WHAT IS BEING ASKED
Please pick up the passage on pain and pleasure below and continue it from its final sentence.

Pain and Pleasure

Pain and Pleasure

As animals, we share with all animals strong, instinctive survival drives to gratify desires for food, water, sex, and comfort. We have strong drives to avoid pain, danger, or anything that might harm us or our tribe. Survival entails reducing distress and satisfying desires.

As social mammals, we are born with a need for acceptance, safety, and power. We are born into this world helpless and vulnerable, dependent upon others for our survival. With this radical vulnerability comes a need to control, which we do as babies by making our needs met through crying. We develop other ways of controlling the world as we grow older to gain even greater safety and power. Taken to the extreme, these drives manifest in greed, a lust for power, and the exploitation of others for one’s own benefit.

Because of these instinctive drives, we grasp for pleasure and push away pain. This is natural. Yet we are more than other mammals. We are human. We have a spiritual nature as well as an animal nature. We can love, experience wonder, grace, beauty, oneness, and a sense that we are part of something greater than ourselves. We can experience a sense of purpose. We have creative and artistic drives. We can experience deep empathy and connection with others and enjoy loving and being loved. We can differentiate gratification from fulfillment, seeing that one is transient and the other can last a lifetime.

ENTRIES SHOWN
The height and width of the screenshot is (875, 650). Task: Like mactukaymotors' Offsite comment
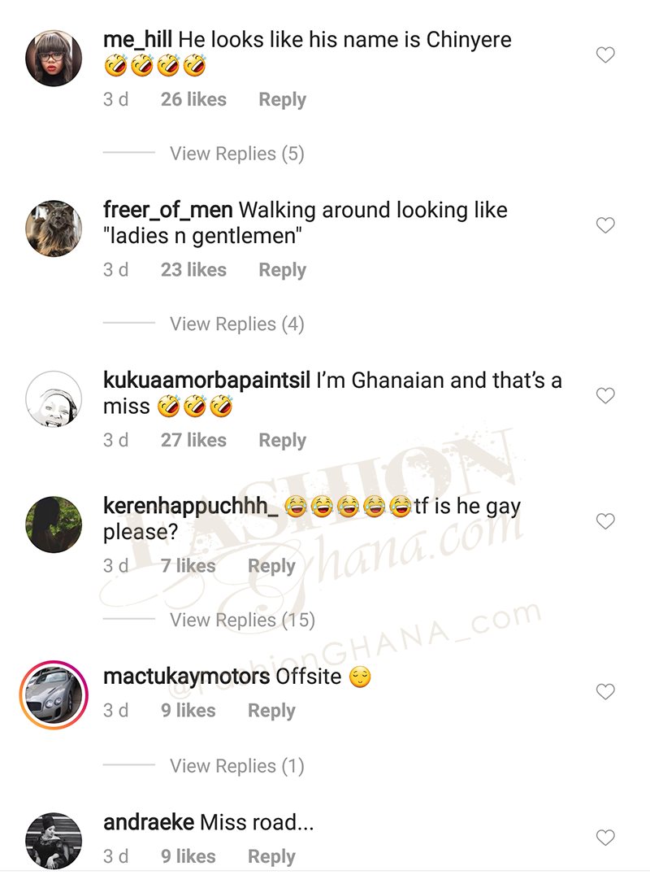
* * *
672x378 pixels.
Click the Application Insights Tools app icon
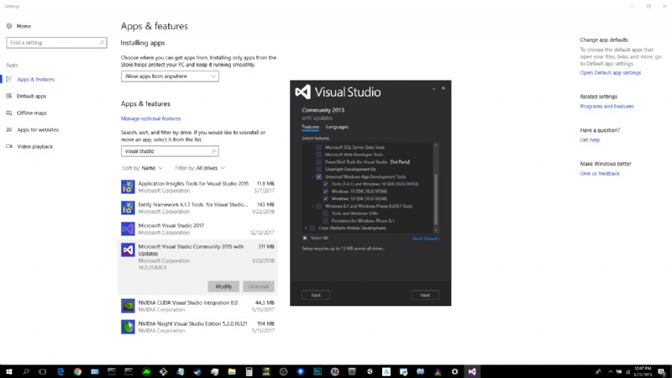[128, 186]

REPLY
We also have the human capacity to derive meaning from our experiences. Herein lies our salvation. If you can positively reframe distress and cravings as valuable messages and give them meaning, then you can achieve freedom from addiction.
To begin, remind yourself that all experience is impermanent, just as everything is impermanent. When you are feeling good, savor your experience, knowing that it will pass. Let go when good times pass, without grasping. Without grasping, there is no suffering.

Regarding pleasure, Gandhi put it best when he said, “Renounce and rejoice.” Renounce a life focused on the pursuit of pleasure and replace it with the pursuit of love. Ironically, when pleasure comes to you, you can better savor it without the pain of knowing it will soon pass.

Just as you let go of pleasure when it passes, so do you face pain when it comes. Pain comes in many forms: physical, psychological, and spiritual. Some pain is of your own doing, while forces beyond your control impose some upon you. You may feel pain in your relationships from neglect and abuse. There is the pain of poverty, destitution, social alienation, and lack of opportunity. Many people experience depression, anxiety, and despair. There is the spiritual pain of a lack of meaning, purpose, and connection to something greater than yourself. There is also the vague feeling of emptiness that can pervade your soul. Some pain is random and senseless, such as for the victims of natural disasters. Pain can be unjust, such as the pain of poverty, lack of opportunity, oppression, or abuse. Some pain is inevitable, such as the pain of loss, disease, decline, decay, and ultimately death.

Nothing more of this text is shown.